- TASK REQUIREMENTS:
Say whether each of the statements below agrees with the electron problem and its solution. Answer yes or no for each and quote the words of the text that decide it.
1. The electron's final kinetic energy at the second surface is zero.
2. The solution uses the negative, signed value of the electron's charge in its calculations.
3. The electron's kinetic energy turns into stored electrical energy as it moves along with the electric field.

- TEXT BLOCK:
========
Question

Two charged, parallel, flat conducting surfaces are spaced $$d=1.00 \mathrm{~cm}$$ apart and produce a potential difference $$\Delta V=625 \mathrm{~V}$$ between them. An electron is projected from one surface directly toward the second. What is the initial speed of the electron if it stops just at the second surface?

Answer

**step1 Understand the Energy Transformation**

When an electron moves in an electric field, its energy changes. In this problem, the electron starts with a certain speed (initial kinetic energy) and stops at the second surface (final kinetic energy is zero). This means its initial energy of motion (kinetic energy) has been completely converted into stored electrical energy (potential energy) as it moves against the electric field. The amount of stored electrical energy gained is equal to the work done by the electric field on the electron.

$$ \text{Initial Kinetic Energy} = \text{Work Done by Electric Field} $$

**step2 Relate Kinetic Energy to Potential Difference**

The kinetic energy of an object is given by the formula involving its mass and speed. The work done by an electric field on a charged particle is given by the product of the charge and the potential difference it moves through. We will use the magnitude of the electron's charge for calculations as we are dealing with energy.

$$ \frac{1}{2} m v^2 = q \Delta V $$

Where:

- $$m$$ is the mass of the electron ($$9.11 \times 10^{-31}$$ kg)

- $$v$$ is the initial speed of the electron

- $$q$$ is the magnitude of the charge of the electron ($$1.60 \times 10^{-19}$$ C)

- $$\Delta V$$ is the potential difference between the surfaces ($$625$$ V)
========
- MATERIAL PROVIDED:

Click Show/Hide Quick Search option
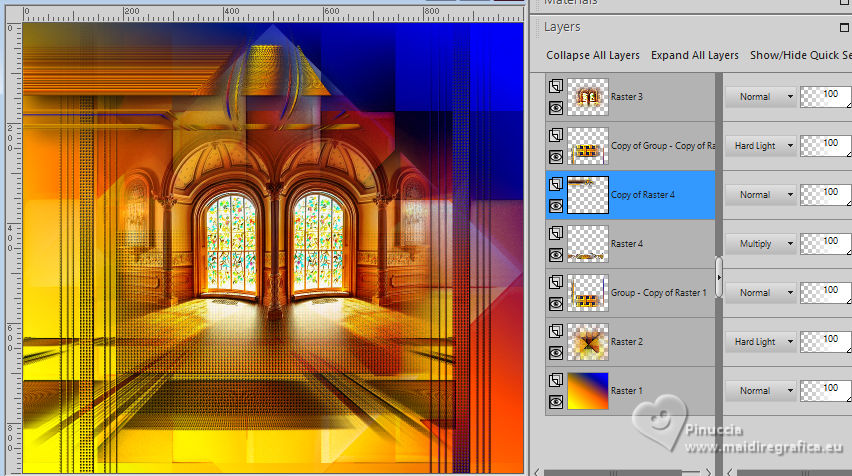The image size is (852, 476). pyautogui.click(x=800, y=55)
========
- TASK SOLUTION:
1. Yes: "final kinetic energy is zero"
2. No: "We will use the magnitude of the electron's charge for calculations"
3. No: "as it moves against the electric field"